Unilever shareholder in ‘revolt’ over tax risks associated with Amsterdam move
A shareholder in Unilever has hinted it could vote against the consumer giant's plan to move its headquarters to Amsterdam to simplify its corporate structure.
The Times reported that Lindsell Train, Unilever's third largest shareholder, could vote against the move on the grounds that it would result in the forced sale of Unilever shares and mean UK shareholders may have to bear tax risks in the Netherlands that could withhold dividends.
The maker of Marmite sparked a backlash when it announced the move, with many commentators suggesting it could be because of Brexit. The company denied the claim, saying the rational behind the relocation was to allow it to simplify its dual-share structure.
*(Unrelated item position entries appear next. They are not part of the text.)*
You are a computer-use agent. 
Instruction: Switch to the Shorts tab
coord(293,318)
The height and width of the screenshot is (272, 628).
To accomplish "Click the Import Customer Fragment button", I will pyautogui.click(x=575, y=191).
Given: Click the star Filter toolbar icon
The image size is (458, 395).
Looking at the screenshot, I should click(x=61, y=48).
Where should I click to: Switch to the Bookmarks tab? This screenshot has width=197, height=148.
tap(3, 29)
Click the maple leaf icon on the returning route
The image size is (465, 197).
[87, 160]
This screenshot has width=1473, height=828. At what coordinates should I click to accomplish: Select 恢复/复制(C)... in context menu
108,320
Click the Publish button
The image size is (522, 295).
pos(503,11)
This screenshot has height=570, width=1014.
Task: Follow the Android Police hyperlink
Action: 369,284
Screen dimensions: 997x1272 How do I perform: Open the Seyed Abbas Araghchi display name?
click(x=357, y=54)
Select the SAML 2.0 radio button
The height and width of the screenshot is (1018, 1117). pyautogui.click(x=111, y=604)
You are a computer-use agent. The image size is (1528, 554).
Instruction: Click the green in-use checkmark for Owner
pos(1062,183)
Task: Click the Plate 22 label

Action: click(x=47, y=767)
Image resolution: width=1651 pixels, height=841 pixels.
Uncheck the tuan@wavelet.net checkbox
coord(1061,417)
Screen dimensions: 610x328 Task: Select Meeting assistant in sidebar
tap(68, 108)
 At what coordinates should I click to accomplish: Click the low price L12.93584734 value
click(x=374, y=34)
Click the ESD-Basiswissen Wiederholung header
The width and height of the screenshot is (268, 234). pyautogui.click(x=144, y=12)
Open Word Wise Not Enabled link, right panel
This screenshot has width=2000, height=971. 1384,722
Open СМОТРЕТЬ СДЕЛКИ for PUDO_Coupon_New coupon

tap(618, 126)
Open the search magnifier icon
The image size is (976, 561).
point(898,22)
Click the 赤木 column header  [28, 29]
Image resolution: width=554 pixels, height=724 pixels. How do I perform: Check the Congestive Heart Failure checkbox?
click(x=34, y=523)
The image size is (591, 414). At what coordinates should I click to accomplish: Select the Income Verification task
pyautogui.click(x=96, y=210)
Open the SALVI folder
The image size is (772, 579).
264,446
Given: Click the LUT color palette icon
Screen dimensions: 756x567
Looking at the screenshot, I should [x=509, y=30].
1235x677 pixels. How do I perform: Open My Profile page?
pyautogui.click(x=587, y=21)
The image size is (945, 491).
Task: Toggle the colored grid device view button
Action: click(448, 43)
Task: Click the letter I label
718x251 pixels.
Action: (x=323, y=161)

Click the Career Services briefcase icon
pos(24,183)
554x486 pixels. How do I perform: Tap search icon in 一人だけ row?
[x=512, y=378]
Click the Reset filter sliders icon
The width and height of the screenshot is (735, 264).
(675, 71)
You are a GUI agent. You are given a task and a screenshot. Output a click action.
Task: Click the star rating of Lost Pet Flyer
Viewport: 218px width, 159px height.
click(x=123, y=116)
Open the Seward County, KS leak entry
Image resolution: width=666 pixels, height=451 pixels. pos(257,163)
Nick Train, the founder of Lindsell Train, told the newspaper that the move represented a "possible reduction of dividend stream".
"The fact is the company is not offering a perpetuity guarantee that current Unilever plc shareholders will never suffer from any future change in Dutch tax policy," he said.
Dutch Prime Minister Mark Rutte announced plans last year to scrap the tax by 2020 but it has not drummed up much support.
Unilever told Reuters earlier this week that if the tax is not scrapped, it could use a “substitution payment mechanism” to distribute capital in a way that does not trigger the 15 percent tax.